WHAT IS EXPECTED: What lines of the data below include the word "badge"? Report them by copying each.

SOURCE MATERIAL:
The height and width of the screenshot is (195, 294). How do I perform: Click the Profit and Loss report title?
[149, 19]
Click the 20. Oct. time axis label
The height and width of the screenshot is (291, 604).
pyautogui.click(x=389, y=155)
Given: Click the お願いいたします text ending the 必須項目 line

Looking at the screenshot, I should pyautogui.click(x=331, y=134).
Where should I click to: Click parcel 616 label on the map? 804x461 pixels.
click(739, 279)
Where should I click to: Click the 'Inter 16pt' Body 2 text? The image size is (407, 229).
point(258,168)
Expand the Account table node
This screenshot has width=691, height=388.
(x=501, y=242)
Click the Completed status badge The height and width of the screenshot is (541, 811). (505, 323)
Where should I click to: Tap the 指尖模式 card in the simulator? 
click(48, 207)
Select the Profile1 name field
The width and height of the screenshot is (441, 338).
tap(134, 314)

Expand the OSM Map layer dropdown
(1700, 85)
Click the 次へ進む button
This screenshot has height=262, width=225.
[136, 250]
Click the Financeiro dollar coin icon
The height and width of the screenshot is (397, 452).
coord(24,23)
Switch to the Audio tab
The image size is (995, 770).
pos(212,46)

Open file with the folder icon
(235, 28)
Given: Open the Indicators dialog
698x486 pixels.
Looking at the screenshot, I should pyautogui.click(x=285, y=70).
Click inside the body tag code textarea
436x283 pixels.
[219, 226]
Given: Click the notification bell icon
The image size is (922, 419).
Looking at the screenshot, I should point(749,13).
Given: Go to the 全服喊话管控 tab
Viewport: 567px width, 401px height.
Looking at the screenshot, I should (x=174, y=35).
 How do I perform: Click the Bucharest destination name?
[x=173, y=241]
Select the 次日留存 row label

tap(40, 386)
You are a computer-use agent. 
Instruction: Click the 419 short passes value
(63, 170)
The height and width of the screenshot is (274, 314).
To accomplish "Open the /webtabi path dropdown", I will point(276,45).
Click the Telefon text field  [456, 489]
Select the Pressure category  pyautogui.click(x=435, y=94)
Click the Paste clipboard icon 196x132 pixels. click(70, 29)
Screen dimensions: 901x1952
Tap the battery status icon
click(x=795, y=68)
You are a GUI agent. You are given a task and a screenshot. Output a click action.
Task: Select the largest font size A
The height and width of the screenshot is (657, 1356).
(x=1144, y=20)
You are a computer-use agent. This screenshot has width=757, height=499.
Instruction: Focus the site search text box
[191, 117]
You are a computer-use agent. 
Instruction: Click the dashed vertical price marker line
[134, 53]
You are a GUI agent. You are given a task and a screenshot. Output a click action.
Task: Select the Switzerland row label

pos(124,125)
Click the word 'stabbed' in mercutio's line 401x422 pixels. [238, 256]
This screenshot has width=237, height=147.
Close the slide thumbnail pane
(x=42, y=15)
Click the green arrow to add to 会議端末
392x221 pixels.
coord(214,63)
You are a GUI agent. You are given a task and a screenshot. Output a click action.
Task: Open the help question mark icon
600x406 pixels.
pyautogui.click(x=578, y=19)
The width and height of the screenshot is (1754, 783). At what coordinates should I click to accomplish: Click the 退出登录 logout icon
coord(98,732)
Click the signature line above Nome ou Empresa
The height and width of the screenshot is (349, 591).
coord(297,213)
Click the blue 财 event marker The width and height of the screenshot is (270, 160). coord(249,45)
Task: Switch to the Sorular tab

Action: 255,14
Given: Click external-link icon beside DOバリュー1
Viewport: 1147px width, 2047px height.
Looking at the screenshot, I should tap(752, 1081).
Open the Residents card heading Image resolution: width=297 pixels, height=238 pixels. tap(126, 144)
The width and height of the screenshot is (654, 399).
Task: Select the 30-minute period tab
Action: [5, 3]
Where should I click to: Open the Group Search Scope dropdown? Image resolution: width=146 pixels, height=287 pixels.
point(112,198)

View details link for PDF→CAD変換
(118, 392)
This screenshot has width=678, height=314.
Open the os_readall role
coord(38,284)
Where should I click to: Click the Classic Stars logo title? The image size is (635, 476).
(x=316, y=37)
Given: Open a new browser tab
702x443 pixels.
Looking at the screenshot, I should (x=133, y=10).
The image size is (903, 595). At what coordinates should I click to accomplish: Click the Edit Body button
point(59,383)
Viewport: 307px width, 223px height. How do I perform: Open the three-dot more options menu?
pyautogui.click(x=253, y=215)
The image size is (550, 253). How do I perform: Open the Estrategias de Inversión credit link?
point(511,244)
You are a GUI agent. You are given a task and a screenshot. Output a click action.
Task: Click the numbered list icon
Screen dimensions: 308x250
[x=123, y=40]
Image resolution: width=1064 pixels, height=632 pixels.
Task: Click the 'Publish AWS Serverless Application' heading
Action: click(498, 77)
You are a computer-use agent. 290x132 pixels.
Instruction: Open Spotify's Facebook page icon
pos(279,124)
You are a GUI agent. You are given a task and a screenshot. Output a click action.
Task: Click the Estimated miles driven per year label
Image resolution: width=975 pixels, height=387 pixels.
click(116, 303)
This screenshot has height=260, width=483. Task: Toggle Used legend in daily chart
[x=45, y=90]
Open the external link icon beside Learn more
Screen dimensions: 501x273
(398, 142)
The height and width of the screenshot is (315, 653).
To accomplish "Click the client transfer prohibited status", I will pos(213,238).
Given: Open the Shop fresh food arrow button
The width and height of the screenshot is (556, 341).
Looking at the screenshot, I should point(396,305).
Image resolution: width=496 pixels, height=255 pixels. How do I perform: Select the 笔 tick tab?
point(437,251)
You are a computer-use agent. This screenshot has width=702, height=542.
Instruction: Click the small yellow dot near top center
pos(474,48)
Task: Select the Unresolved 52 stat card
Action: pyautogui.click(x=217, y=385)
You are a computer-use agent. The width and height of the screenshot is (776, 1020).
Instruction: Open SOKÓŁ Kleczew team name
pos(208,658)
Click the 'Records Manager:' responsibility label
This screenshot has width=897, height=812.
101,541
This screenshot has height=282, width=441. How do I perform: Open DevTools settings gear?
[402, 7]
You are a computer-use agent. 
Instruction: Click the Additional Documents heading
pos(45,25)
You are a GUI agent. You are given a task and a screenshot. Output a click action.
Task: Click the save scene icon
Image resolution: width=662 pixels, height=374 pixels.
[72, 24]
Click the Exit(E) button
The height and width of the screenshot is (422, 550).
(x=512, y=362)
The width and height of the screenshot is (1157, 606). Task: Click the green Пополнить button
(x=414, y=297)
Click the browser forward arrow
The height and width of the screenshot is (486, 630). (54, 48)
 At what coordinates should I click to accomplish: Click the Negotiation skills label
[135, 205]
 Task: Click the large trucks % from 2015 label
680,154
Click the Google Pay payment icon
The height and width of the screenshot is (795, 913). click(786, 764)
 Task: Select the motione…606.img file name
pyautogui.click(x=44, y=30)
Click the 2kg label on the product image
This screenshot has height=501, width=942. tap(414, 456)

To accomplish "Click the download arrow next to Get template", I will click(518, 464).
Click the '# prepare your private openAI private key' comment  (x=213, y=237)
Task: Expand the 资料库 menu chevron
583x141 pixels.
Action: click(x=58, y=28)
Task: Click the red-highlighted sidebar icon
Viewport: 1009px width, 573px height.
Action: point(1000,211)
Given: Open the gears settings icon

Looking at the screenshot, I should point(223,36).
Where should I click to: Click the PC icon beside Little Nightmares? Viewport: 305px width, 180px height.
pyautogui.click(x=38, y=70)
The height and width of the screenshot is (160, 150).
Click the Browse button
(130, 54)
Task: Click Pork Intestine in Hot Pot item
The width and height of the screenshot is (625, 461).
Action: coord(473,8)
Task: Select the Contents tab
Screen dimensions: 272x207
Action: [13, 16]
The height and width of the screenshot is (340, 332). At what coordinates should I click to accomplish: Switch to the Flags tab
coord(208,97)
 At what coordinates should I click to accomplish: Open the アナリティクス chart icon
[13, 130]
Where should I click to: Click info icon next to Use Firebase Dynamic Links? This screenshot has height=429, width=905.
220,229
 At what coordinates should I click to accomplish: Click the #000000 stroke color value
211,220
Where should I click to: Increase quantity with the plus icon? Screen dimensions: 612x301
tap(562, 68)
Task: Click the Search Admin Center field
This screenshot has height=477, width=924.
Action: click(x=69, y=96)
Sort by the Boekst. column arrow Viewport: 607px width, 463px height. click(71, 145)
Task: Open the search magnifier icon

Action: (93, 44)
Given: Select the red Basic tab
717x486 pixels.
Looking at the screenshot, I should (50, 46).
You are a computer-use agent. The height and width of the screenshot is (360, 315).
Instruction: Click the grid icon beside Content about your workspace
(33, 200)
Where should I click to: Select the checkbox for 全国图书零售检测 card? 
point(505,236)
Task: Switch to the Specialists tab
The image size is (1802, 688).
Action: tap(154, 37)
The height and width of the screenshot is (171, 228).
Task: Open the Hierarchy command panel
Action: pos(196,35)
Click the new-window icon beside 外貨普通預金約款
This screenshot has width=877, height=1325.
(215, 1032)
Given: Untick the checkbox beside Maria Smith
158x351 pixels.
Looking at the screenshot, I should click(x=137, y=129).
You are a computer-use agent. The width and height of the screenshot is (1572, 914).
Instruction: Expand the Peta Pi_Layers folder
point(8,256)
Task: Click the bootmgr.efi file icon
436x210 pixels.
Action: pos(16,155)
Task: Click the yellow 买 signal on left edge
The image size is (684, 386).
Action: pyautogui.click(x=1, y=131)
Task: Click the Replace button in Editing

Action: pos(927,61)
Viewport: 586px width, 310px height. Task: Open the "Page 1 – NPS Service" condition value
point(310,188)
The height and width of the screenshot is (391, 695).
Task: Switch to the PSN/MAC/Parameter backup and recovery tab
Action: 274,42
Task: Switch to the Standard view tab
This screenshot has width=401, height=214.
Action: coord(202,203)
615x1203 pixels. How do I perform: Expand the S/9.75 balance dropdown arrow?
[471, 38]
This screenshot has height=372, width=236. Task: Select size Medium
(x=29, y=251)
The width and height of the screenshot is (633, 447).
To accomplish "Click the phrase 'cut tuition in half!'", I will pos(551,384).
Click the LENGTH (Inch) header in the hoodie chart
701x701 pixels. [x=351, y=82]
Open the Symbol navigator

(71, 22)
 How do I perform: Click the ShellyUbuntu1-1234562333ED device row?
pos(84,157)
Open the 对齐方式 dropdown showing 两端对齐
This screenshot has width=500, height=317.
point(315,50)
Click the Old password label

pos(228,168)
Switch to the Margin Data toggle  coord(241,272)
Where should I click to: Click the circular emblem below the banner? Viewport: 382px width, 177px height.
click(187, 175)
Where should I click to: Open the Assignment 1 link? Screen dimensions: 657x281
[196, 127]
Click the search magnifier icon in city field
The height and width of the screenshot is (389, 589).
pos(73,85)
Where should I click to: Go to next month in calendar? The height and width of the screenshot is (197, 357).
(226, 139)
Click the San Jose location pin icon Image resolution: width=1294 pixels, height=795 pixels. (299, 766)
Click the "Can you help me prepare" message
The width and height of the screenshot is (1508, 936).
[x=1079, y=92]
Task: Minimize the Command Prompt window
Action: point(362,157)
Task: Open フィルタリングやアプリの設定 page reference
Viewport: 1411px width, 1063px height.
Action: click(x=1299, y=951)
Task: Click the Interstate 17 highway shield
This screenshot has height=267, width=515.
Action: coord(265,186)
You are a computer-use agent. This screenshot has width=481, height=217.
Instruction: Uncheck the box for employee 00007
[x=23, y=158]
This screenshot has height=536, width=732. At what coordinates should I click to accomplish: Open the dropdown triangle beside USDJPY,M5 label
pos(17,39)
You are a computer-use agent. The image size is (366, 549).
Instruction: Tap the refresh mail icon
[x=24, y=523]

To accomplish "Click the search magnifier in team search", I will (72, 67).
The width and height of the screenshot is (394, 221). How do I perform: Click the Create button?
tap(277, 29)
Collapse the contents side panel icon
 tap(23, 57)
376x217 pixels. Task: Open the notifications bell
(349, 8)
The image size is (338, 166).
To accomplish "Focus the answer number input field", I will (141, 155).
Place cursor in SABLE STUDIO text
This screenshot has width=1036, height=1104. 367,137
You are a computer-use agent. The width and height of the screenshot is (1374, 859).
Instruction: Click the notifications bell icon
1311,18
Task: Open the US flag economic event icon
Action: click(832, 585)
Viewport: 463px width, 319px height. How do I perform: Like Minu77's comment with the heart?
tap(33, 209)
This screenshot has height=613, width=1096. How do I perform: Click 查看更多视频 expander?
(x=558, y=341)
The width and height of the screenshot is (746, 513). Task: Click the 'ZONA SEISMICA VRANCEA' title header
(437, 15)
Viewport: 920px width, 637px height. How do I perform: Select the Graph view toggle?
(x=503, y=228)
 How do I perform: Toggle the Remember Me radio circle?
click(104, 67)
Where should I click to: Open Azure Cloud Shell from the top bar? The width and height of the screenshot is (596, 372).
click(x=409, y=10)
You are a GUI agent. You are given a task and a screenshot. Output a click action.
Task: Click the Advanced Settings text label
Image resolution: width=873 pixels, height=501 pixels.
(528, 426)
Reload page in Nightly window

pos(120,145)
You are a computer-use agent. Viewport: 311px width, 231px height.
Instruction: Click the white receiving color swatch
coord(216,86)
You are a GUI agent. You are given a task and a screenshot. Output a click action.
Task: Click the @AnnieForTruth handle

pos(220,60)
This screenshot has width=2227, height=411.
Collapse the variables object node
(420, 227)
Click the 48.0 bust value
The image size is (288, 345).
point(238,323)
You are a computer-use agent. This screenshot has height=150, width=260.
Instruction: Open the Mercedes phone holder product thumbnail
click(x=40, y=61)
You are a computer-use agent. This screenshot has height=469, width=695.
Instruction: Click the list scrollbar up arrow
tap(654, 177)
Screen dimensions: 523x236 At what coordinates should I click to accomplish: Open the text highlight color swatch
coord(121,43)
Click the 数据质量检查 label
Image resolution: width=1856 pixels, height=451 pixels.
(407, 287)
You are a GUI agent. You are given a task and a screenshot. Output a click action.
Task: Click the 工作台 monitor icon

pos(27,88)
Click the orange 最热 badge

ANSWER AREA:
Click the Completed status badge The height and width of the screenshot is (541, 811). (505, 323)
Click the orange 最热 badge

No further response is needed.